Nearly six years after Steve Jobs called for its demise, and a year after YouTube put a nail in its coffin, Adobe announced Nov. 30 that Flash will be going away—although for now, in name only. The company will rebrand its animation-building tool as Adobe Animate next year to better reflect the types of projects its users create in what’s currently known as Adobe Flash Professional.

It’s not quite the end of Flash—the multimedia software that has powered internet games, videos, and banner ads since the mid-90s—but Adobe’s announcement signals that the modern web is moving away from the standard. Flash has in the past had issues with security, exposing web users’ computers to being controlled by hackers. And Jobs said the software “uses too much power” to effectively use it on mobile devices. Since Jobs’ treatise, most mobile video and gaming has not been powered by Flash, but many online sites still rely on the software. The games on Facebook, and the videos on Hulu and most major US networks’ sites are still Flash.

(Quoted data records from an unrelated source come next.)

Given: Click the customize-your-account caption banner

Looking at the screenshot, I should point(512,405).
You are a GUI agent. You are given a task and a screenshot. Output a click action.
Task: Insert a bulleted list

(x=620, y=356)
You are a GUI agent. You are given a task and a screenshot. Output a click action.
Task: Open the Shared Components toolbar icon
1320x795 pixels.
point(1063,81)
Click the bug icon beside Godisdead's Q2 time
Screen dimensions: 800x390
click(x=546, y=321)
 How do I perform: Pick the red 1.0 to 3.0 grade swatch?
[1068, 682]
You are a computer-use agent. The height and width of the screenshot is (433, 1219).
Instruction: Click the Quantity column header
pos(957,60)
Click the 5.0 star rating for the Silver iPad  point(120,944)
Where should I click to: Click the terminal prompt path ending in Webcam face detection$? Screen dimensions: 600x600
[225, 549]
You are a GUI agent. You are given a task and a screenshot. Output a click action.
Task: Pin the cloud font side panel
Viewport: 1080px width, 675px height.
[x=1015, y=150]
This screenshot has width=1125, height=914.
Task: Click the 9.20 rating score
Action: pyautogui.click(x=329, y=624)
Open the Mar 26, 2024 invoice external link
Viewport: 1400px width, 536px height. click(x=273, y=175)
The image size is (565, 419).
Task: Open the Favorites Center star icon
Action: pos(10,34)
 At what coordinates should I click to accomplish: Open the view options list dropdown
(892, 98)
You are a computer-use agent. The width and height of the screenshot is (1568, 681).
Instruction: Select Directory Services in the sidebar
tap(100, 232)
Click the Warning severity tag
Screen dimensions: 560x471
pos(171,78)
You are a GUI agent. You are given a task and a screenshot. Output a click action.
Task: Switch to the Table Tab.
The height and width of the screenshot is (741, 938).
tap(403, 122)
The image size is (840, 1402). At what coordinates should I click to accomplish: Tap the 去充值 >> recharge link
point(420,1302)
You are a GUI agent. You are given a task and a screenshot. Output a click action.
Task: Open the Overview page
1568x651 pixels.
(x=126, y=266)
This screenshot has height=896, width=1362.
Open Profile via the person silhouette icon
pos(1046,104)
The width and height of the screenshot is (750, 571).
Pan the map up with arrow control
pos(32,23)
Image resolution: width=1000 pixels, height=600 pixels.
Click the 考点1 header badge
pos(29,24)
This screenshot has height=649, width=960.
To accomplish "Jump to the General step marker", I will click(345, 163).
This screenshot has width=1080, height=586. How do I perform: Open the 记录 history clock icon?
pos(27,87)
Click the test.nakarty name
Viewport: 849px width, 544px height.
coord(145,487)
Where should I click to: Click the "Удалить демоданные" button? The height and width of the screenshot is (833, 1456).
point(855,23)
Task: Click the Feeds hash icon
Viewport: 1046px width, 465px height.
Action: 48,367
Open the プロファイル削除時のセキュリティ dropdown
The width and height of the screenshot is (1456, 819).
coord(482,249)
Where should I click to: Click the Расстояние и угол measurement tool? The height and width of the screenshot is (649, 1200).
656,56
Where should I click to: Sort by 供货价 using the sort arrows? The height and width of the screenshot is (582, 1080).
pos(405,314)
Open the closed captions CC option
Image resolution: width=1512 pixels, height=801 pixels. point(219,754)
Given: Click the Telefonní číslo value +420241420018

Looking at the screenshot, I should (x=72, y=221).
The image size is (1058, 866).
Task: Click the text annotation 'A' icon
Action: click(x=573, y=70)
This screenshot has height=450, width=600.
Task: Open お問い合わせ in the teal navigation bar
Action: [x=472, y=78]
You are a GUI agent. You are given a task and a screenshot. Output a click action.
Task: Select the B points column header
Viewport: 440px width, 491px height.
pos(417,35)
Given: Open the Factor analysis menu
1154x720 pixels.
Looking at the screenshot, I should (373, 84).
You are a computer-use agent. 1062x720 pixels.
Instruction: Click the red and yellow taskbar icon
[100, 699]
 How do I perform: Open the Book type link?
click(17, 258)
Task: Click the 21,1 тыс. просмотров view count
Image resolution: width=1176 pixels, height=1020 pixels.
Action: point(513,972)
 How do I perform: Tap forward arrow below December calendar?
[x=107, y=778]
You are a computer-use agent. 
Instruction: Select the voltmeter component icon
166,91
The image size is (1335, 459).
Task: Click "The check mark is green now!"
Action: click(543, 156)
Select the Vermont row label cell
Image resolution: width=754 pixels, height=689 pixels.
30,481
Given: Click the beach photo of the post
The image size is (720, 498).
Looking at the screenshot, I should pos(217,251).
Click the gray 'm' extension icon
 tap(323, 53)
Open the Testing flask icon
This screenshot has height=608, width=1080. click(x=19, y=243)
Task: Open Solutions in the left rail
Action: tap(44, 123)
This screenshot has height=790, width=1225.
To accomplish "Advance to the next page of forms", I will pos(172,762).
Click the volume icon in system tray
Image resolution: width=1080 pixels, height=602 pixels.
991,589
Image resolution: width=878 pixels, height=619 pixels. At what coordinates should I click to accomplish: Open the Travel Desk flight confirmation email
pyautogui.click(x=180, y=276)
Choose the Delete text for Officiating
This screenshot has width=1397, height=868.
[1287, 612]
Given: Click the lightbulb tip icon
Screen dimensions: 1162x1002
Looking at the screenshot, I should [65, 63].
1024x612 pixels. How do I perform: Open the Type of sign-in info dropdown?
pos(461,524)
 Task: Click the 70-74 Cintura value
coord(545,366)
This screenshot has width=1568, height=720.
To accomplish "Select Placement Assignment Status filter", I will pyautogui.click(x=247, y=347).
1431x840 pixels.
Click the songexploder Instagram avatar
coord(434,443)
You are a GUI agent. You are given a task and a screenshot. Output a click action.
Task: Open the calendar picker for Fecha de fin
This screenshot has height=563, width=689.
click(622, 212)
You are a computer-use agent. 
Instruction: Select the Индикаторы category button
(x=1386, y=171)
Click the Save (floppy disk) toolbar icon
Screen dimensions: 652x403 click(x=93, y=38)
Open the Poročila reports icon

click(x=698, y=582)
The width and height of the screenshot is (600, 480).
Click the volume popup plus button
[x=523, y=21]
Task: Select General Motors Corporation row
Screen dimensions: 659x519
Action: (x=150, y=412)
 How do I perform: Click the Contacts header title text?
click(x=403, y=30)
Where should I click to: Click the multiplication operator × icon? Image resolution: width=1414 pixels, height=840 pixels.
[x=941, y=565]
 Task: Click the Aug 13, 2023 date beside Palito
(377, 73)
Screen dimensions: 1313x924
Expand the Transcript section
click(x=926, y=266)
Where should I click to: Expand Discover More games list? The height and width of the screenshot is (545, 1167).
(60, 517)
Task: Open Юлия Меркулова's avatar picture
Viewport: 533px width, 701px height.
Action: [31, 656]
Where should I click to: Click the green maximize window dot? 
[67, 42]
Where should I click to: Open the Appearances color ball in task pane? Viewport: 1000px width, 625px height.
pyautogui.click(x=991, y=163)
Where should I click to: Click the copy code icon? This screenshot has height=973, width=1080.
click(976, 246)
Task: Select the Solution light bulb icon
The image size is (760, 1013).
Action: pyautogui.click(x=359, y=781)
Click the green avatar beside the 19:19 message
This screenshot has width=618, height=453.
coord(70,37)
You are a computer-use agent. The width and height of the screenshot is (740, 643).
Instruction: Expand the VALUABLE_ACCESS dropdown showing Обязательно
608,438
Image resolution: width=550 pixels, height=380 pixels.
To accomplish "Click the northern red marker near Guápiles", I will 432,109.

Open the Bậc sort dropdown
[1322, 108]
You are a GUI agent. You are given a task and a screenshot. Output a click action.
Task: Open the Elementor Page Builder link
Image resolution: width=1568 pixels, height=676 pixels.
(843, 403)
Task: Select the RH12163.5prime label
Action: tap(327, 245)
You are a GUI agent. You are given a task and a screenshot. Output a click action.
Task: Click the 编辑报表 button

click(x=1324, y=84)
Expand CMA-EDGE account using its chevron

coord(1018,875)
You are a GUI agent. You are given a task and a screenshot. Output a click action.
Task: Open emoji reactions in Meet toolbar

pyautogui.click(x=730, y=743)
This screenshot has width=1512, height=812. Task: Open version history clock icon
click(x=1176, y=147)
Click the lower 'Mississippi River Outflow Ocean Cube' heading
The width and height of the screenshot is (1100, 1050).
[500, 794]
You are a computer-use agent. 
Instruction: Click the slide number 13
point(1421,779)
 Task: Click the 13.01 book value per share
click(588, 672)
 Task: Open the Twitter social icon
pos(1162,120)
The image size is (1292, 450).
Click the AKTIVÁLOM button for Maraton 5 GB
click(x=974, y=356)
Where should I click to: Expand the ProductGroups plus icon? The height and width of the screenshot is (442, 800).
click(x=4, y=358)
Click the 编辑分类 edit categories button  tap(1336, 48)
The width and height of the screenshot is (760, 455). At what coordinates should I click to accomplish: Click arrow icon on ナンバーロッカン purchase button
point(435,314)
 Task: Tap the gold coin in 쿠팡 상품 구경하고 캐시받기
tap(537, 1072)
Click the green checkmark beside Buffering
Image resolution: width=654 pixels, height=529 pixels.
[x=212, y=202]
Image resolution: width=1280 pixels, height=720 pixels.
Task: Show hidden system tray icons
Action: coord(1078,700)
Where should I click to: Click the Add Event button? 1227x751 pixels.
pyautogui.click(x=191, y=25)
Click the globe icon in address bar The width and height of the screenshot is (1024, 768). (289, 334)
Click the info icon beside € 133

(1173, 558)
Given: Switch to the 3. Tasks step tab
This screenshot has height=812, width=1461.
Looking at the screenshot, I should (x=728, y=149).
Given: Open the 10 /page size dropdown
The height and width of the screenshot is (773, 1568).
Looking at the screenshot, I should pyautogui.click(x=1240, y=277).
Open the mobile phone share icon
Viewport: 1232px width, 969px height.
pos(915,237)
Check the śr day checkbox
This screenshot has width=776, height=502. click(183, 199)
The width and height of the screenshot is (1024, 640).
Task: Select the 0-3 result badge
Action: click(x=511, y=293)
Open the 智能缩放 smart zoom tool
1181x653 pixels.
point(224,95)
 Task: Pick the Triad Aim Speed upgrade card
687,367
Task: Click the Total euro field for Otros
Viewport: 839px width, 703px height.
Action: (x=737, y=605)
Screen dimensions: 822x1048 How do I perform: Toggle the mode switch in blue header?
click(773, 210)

Newer options for creative types, such as building web content in HTML5—the most recent set of web-coding standards—and encoding video in H.264—a video format better suited for mobile devices—has led to calls to stop building in Flash, including from the advertising world and those who just like watching funny videos online. According to one report, Flash is currently used by about 10% of all websites.

Adobe’s Animate will still let users create Flash projects and files, but the company’s announcement suggested that it wants to move beyond the format that first debuted as Macromedia Flash in 1996. The company said in its announcement that Animate will be “a major update with significant new features to create animations for any platform,” but did not elaborate on what those will be.

Perhaps someday soon, when content creators and advertisers have completely moved on from Flash, the most infuriating (and hazardous) computer pop-up will soon be a distant memory:

“WARNING! Your Flash Player may be out of date.”